茶树不同儿茶素含量愈伤组织的蛋白差异分析

【目的】建立适合于茶树愈伤组织的蛋白质双向电泳技术,并比较不同愈伤组织间的蛋白表达差异,为深入开展茶树儿茶素生物合成的蛋白质组学研究奠定基础。【方法】在优化蛋白质提取技术的基础上,分别对"云茎63X"(儿茶素含量低)、"云茎63Y"(儿茶素含量较高)和光照诱导的"云茎63Y"(儿茶素含量最高)三类愈伤组织的蛋白质进行双向电泳分析,并对表达差异的蛋白质点进行质谱(LTQ-ESI-MS/MS)分析。【结果】通过对蛋白得率和SDS-PAGE单向电泳图谱的比较,发现TCA-丙酮法最适合茶树愈伤组织中蛋白质的提取;从三类愈伤组织的蛋白双向电泳图谱中,分析检测出14个差异较大的蛋白质;经质谱分析和数据库检索,14个蛋白中包括有谷胱甘肽S-转移酶、WD40蛋白、咖啡酸-O-转甲基酶、S-腺苷甲硫氨酸合成酶、果胶甲酯酶等。【结论】这些蛋白可能参与了苯丙烷及类黄酮途径的合成及其调控、乙烯合成、细胞壁代谢、糖酵解和信号转导等生理作用。

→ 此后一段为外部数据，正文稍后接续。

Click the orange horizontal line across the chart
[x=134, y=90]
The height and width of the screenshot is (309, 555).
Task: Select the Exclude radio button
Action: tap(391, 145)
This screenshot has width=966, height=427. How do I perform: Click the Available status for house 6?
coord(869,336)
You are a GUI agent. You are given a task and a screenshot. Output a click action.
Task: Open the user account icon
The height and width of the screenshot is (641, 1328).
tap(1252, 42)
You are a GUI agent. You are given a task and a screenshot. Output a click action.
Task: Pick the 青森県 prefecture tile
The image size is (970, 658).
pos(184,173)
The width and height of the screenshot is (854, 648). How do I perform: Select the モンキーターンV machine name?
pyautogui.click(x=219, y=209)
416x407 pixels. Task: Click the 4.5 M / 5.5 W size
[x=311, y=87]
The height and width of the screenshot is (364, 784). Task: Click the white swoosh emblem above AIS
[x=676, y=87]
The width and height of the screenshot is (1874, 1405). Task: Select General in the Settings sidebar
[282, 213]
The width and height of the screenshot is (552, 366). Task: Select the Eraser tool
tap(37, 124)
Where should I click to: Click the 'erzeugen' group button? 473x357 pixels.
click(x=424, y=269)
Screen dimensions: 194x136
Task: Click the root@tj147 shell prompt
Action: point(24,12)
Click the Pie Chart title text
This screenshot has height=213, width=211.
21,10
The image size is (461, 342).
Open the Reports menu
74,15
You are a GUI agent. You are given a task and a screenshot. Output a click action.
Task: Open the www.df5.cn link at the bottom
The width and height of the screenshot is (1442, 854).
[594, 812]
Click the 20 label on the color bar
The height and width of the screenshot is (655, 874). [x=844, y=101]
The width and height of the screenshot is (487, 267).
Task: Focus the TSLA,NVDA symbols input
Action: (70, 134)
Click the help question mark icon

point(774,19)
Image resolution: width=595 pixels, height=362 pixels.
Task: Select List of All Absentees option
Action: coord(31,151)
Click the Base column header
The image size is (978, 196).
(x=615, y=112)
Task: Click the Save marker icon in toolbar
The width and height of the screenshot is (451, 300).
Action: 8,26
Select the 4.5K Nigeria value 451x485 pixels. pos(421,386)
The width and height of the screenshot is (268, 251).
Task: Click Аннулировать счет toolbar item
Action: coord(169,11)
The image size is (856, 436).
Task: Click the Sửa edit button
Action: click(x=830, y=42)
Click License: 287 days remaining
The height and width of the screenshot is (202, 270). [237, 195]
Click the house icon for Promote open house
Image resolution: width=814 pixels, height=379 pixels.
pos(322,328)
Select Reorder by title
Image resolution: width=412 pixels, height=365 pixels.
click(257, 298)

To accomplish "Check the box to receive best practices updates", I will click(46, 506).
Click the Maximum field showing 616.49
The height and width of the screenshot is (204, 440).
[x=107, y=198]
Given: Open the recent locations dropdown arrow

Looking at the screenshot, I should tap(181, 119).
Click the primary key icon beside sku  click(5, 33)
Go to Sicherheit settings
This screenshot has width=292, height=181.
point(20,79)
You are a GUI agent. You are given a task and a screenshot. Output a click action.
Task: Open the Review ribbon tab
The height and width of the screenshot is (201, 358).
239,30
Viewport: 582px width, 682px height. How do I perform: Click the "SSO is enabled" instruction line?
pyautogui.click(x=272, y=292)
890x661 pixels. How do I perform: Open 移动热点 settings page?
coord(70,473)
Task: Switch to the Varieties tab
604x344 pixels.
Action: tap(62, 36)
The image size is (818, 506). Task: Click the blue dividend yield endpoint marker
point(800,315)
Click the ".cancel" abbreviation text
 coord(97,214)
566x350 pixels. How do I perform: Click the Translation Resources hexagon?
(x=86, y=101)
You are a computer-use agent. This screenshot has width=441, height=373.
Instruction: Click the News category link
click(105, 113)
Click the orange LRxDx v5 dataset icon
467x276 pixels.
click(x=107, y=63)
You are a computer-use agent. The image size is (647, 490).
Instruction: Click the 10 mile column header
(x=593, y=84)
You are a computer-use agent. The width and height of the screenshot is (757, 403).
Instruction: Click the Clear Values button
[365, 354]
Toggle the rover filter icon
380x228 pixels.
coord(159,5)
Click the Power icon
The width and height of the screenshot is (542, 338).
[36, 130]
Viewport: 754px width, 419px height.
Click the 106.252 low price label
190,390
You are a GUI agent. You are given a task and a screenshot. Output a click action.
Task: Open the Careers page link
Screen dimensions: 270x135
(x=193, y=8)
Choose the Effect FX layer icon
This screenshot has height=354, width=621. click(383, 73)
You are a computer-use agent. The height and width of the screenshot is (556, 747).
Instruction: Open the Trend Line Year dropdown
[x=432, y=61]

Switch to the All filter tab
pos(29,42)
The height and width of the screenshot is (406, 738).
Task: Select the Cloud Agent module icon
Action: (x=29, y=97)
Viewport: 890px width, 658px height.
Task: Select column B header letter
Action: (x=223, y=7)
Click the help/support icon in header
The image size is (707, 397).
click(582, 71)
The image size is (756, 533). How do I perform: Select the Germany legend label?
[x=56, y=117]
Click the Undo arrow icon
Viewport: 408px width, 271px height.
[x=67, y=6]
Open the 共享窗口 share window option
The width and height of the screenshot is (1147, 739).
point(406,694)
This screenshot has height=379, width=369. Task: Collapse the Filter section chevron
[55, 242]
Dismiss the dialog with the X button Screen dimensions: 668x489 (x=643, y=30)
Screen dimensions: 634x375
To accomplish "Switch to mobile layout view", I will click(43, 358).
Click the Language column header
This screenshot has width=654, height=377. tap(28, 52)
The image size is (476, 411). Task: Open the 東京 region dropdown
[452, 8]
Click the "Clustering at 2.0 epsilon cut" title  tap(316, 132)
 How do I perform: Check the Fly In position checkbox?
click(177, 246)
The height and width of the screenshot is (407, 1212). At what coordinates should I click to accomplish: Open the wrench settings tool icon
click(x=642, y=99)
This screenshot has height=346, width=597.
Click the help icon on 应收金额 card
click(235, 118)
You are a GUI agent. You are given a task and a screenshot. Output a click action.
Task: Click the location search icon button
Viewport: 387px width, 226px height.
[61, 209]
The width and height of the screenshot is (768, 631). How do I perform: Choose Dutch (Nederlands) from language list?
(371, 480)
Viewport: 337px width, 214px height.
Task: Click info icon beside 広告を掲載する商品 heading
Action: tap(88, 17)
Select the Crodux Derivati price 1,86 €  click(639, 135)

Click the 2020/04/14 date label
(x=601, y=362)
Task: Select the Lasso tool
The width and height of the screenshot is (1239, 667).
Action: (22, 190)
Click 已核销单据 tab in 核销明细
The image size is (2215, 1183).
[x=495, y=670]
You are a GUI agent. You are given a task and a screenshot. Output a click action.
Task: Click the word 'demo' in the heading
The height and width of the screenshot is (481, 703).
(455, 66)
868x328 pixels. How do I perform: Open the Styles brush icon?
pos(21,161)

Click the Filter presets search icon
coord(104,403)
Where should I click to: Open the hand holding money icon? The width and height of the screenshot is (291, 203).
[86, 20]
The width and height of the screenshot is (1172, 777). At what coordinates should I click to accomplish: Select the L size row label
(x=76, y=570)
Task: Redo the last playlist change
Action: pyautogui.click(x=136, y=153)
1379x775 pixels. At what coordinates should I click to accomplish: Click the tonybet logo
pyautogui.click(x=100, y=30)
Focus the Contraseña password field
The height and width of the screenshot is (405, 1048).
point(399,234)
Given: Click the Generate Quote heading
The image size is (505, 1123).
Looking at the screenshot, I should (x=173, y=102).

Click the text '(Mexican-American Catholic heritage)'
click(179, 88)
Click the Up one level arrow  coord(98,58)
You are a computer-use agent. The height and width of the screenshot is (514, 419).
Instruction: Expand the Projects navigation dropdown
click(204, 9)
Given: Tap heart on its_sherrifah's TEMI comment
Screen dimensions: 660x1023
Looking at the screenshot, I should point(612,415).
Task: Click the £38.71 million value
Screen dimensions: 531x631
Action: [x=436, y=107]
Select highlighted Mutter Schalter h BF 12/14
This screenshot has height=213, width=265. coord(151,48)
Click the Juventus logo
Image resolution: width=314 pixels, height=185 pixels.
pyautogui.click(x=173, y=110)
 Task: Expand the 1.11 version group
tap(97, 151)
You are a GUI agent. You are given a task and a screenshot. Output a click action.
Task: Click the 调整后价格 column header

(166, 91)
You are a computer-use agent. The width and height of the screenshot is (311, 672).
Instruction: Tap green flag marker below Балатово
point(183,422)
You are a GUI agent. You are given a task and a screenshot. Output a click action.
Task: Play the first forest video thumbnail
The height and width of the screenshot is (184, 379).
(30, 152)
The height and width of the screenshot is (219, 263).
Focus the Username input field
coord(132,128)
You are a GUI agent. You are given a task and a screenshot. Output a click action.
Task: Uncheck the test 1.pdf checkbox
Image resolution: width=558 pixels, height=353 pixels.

Analysis of Differential Protein Expression of Tea Callus with Different Catechins Contents

【Objective】 To establish a two-dimensional electrophoresis (2-DE) of proteome suitable for tea callus and analyze the differential protein expression patterns of tea callus with different catechins contents, which could provide a basis for the further study of proteomics of the catechins biosynthesis. 【Method】 Using the improved protein extraction, 2-DE and LTQ-ESI-MS/MS method, the differential protein expression profiling was investigated using the tea callus of “Yunjing63X” (with low catechins contents), “Yunjing63Y” (with higher contents), and “Yunjing63Y” cultured under light (with the highest contents). 【Result】 Protein quantitative and SDS-PAGE electrophoresis results showed that TCA-acetone method was the best for extracting tea callus proteins. And 14 differential protein spots were identified by 2-DE electrophoresis, LTQ-ESI-MS/MS and database searching. The glutathione S-transferase, WD40 family protein, catechol O-methyltransferase, S-adenosylmethionine synthetase, pectin methylesterase and so on were identified among those differential protein spots. 【Conclusion】 The predicted function of these picked proteins were involved in many physiological reactions, such as phenylpropanoid and flavonoids biosynthesis, transport and regulation, ethylene biosynthesis, cell wall metabolism , glycolysis pathway, and signal transduction.